> EXERCISE REQUIREMENTS
Only these lines of the data below are wanted: the one with "Click the 動画ファイルではなく画像ファイル message text", the one with "You are a computer-use agent. Viewport: 474px", and any lines between them, each repeated exactly.

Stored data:

Start of Block

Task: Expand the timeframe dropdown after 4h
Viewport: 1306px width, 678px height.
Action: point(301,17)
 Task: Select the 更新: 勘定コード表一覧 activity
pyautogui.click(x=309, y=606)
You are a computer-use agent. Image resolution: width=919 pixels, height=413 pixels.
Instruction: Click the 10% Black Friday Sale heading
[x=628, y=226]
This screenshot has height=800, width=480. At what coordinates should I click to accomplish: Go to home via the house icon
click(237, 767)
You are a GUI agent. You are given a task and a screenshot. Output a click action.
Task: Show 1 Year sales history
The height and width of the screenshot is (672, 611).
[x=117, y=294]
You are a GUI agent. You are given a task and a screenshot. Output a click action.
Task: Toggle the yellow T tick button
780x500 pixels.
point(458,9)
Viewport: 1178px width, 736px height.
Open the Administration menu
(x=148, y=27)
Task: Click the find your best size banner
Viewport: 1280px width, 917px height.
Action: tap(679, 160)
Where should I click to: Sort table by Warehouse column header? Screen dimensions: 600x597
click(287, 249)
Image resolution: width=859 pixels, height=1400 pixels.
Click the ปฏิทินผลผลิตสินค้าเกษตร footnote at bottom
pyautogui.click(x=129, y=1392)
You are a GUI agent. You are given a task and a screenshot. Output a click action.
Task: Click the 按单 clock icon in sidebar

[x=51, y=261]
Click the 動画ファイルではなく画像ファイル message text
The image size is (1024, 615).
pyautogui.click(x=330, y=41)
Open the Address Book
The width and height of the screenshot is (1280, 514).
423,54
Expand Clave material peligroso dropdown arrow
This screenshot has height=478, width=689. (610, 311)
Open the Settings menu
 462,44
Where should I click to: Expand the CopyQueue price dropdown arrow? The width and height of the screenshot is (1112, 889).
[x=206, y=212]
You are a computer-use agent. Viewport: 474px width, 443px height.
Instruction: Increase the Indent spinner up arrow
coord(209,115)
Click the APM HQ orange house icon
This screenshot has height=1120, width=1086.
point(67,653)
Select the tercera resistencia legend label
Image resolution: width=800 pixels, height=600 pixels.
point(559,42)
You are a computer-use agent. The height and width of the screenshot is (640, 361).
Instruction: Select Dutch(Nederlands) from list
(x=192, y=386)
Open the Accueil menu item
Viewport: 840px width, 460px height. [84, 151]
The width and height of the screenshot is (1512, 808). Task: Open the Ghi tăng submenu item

End of Block

> SOLUTION BELOW
Click the 動画ファイルではなく画像ファイル message text
The image size is (1024, 615).
pyautogui.click(x=330, y=41)
Open the Address Book
The width and height of the screenshot is (1280, 514).
423,54
Expand Clave material peligroso dropdown arrow
This screenshot has height=478, width=689. (610, 311)
Open the Settings menu
 462,44
Where should I click to: Expand the CopyQueue price dropdown arrow? The width and height of the screenshot is (1112, 889).
[x=206, y=212]
You are a computer-use agent. Viewport: 474px width, 443px height.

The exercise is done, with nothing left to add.